» Task requirements
Word for word, transcribe the data below from the line with "You are a computer-use agent. Screen" to the line with "491x360 pixels.", keeping both of those lines.

[Collected data entries]
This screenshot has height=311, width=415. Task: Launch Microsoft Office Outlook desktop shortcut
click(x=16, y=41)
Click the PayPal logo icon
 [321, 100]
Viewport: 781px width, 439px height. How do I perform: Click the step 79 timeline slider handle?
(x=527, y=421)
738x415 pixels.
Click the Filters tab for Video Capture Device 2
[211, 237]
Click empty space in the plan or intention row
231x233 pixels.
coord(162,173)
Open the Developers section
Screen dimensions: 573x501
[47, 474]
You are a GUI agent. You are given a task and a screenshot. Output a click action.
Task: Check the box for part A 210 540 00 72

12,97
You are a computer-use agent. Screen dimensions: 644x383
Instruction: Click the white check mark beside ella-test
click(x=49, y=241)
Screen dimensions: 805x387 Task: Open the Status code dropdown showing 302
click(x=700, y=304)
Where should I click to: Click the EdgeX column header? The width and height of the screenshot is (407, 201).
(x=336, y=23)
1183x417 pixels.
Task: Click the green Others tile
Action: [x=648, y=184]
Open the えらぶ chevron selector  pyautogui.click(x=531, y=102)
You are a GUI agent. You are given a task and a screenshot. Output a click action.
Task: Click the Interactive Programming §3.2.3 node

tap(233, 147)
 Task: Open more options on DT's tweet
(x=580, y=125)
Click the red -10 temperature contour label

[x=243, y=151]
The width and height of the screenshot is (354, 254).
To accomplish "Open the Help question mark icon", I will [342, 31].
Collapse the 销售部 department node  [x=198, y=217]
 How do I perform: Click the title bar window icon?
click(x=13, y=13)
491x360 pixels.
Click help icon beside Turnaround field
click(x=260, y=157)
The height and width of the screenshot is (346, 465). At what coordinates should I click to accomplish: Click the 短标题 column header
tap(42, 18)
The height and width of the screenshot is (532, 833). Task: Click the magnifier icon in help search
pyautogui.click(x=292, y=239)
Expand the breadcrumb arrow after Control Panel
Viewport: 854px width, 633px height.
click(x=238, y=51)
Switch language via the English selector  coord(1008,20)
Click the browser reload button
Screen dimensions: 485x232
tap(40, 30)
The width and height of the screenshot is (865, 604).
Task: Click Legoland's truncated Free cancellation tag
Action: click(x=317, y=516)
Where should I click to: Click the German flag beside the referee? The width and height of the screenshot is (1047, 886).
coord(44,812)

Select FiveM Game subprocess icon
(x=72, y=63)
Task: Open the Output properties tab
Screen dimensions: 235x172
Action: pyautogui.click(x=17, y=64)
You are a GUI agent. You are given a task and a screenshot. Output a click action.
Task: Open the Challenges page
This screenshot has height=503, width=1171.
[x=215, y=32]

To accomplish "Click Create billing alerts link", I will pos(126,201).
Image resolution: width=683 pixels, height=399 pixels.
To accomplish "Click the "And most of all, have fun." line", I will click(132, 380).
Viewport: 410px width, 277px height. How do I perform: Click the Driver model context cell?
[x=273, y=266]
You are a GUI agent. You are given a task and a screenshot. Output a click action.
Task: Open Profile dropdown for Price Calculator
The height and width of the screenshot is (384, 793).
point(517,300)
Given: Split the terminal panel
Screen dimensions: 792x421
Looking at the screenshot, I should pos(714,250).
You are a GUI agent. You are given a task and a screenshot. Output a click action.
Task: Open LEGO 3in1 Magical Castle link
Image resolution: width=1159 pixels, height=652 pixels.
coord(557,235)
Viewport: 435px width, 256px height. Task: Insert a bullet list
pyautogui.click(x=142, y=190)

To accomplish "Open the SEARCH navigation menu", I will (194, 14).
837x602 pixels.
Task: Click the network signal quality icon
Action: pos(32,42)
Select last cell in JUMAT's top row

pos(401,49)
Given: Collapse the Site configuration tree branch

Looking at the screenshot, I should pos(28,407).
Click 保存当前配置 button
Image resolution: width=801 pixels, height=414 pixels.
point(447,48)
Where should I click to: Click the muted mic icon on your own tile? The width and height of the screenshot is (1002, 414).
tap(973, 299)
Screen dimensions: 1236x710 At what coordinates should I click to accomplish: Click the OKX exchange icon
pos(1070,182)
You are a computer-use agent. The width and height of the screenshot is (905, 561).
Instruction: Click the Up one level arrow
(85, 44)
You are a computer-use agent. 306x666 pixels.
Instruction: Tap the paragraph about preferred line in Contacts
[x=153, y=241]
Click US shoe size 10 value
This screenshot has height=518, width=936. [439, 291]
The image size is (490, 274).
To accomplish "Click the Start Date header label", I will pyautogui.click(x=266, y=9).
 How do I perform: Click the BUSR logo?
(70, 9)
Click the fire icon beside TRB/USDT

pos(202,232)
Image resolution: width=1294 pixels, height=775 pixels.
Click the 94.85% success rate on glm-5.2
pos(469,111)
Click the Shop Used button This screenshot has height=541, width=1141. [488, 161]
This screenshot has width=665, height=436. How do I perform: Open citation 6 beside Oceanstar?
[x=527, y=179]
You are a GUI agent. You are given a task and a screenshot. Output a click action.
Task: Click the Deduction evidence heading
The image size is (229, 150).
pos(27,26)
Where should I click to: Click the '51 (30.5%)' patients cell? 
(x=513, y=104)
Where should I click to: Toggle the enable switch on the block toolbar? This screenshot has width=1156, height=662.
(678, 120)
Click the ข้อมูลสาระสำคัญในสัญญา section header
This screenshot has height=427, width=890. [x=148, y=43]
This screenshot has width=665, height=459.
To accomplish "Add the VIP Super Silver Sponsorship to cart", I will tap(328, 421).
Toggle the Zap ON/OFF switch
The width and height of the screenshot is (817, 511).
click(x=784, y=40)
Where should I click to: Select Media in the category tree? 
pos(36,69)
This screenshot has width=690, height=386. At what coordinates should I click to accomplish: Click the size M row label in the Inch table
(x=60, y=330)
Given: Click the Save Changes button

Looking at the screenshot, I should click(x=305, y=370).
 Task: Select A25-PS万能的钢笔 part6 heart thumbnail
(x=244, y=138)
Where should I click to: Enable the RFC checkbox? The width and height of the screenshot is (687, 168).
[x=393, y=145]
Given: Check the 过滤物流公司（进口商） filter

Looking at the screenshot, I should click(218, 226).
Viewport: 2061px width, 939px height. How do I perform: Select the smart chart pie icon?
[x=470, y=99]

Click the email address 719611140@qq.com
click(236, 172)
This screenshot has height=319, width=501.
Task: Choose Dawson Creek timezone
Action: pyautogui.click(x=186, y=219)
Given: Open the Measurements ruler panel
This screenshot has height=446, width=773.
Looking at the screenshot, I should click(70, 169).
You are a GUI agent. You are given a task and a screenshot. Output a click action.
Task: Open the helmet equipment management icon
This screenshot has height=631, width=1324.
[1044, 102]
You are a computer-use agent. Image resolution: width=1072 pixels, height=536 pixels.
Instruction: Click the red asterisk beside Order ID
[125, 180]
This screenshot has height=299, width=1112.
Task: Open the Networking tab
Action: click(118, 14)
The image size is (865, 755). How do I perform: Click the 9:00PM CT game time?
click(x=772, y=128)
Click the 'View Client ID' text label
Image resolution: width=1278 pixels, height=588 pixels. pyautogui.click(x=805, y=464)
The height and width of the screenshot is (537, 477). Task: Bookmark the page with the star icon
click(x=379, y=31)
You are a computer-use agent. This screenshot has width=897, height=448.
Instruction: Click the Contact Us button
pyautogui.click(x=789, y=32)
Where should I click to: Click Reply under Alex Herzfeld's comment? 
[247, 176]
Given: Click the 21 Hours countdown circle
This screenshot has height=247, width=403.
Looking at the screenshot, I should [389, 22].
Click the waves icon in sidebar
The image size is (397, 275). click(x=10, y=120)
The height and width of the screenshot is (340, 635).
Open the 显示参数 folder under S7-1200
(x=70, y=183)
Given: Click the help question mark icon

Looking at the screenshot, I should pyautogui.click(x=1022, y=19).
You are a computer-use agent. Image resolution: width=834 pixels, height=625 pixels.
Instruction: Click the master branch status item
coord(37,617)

» Task solution
You are a computer-use agent. Screen dimensions: 644x383
Instruction: Click the white check mark beside ella-test
click(x=49, y=241)
Screen dimensions: 805x387 Task: Open the Status code dropdown showing 302
click(x=700, y=304)
Where should I click to: Click the EdgeX column header? The width and height of the screenshot is (407, 201).
(x=336, y=23)
1183x417 pixels.
Task: Click the green Others tile
Action: [x=648, y=184]
Open the えらぶ chevron selector  pyautogui.click(x=531, y=102)
You are a GUI agent. You are given a task and a screenshot. Output a click action.
Task: Click the Interactive Programming §3.2.3 node

tap(233, 147)
 Task: Open more options on DT's tweet
(x=580, y=125)
Click the red -10 temperature contour label

[x=243, y=151]
The width and height of the screenshot is (354, 254).
To accomplish "Open the Help question mark icon", I will [342, 31].
Collapse the 销售部 department node  [x=198, y=217]
 How do I perform: Click the title bar window icon?
click(x=13, y=13)
491x360 pixels.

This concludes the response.